Saved data entries
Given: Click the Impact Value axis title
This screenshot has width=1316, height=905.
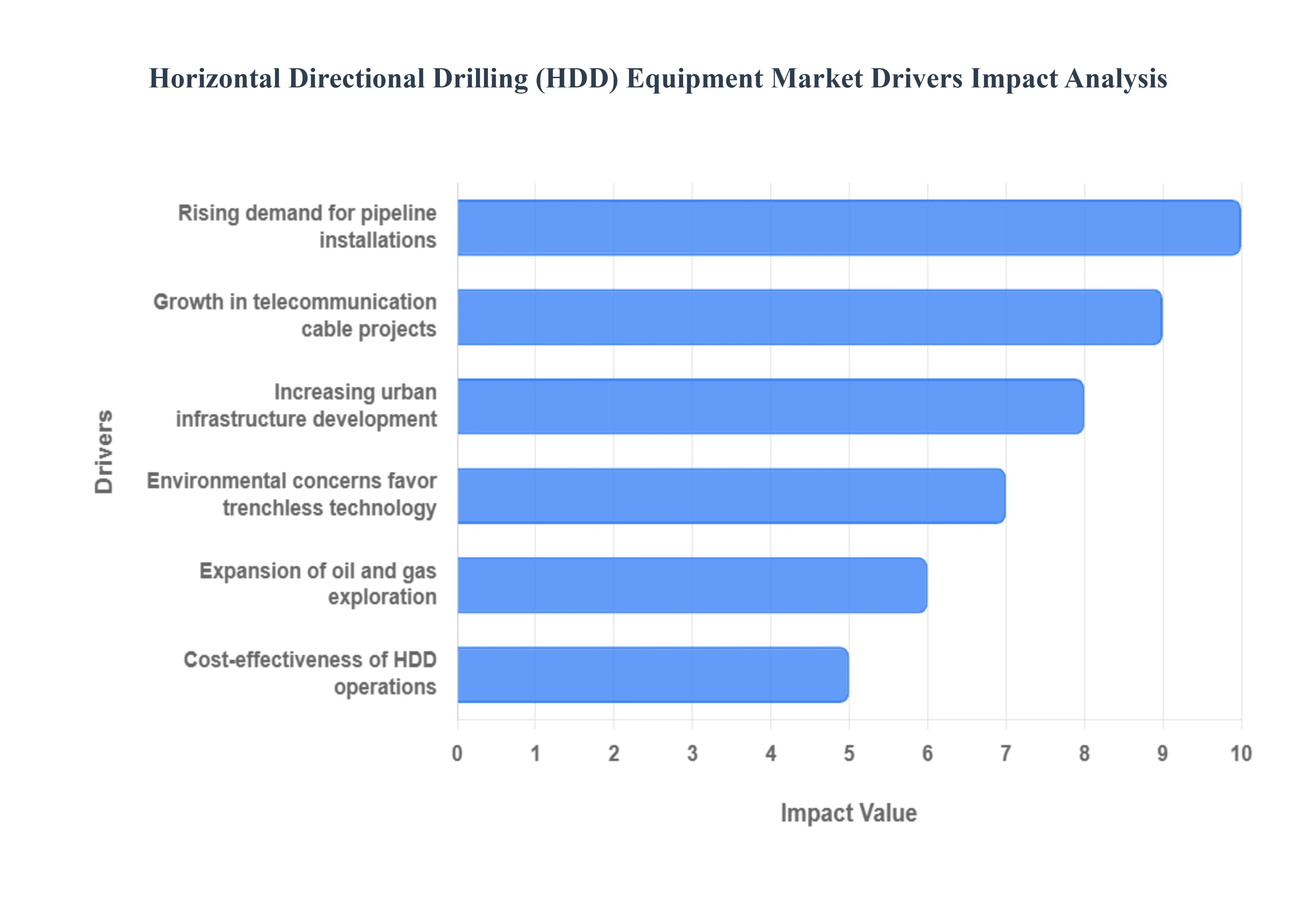Looking at the screenshot, I should (849, 812).
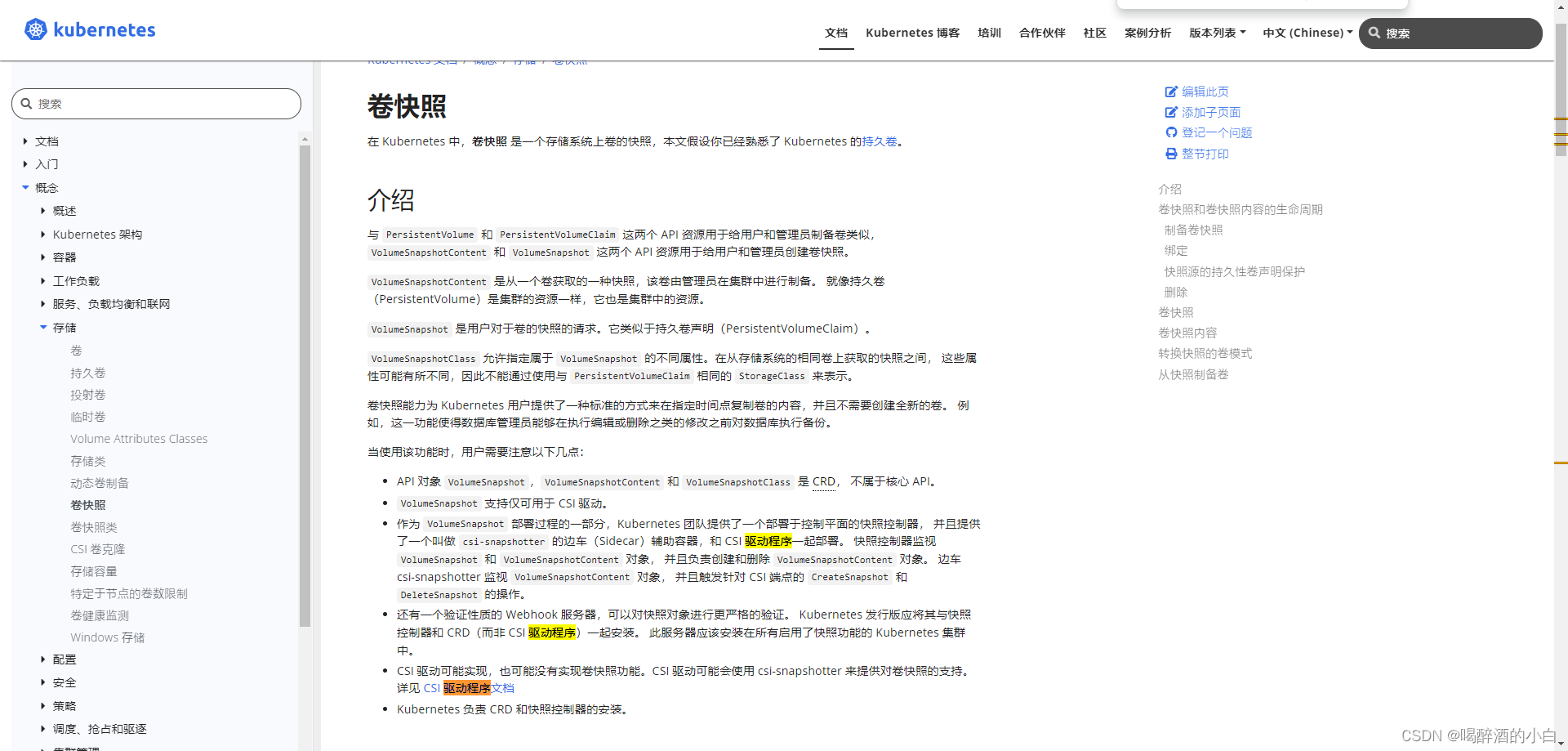Expand the 配置 section in the sidebar
Image resolution: width=1568 pixels, height=751 pixels.
(43, 659)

ABOUT THIS TASK: The data is to be printed again exactly, but without its pictures.

RESULT OF THIS EXERCISE:
Given: Click the Impact Value axis title
This screenshot has width=1316, height=905.
Looking at the screenshot, I should (849, 812).
Expand the 配置 section in the sidebar
Image resolution: width=1568 pixels, height=751 pixels.
(43, 659)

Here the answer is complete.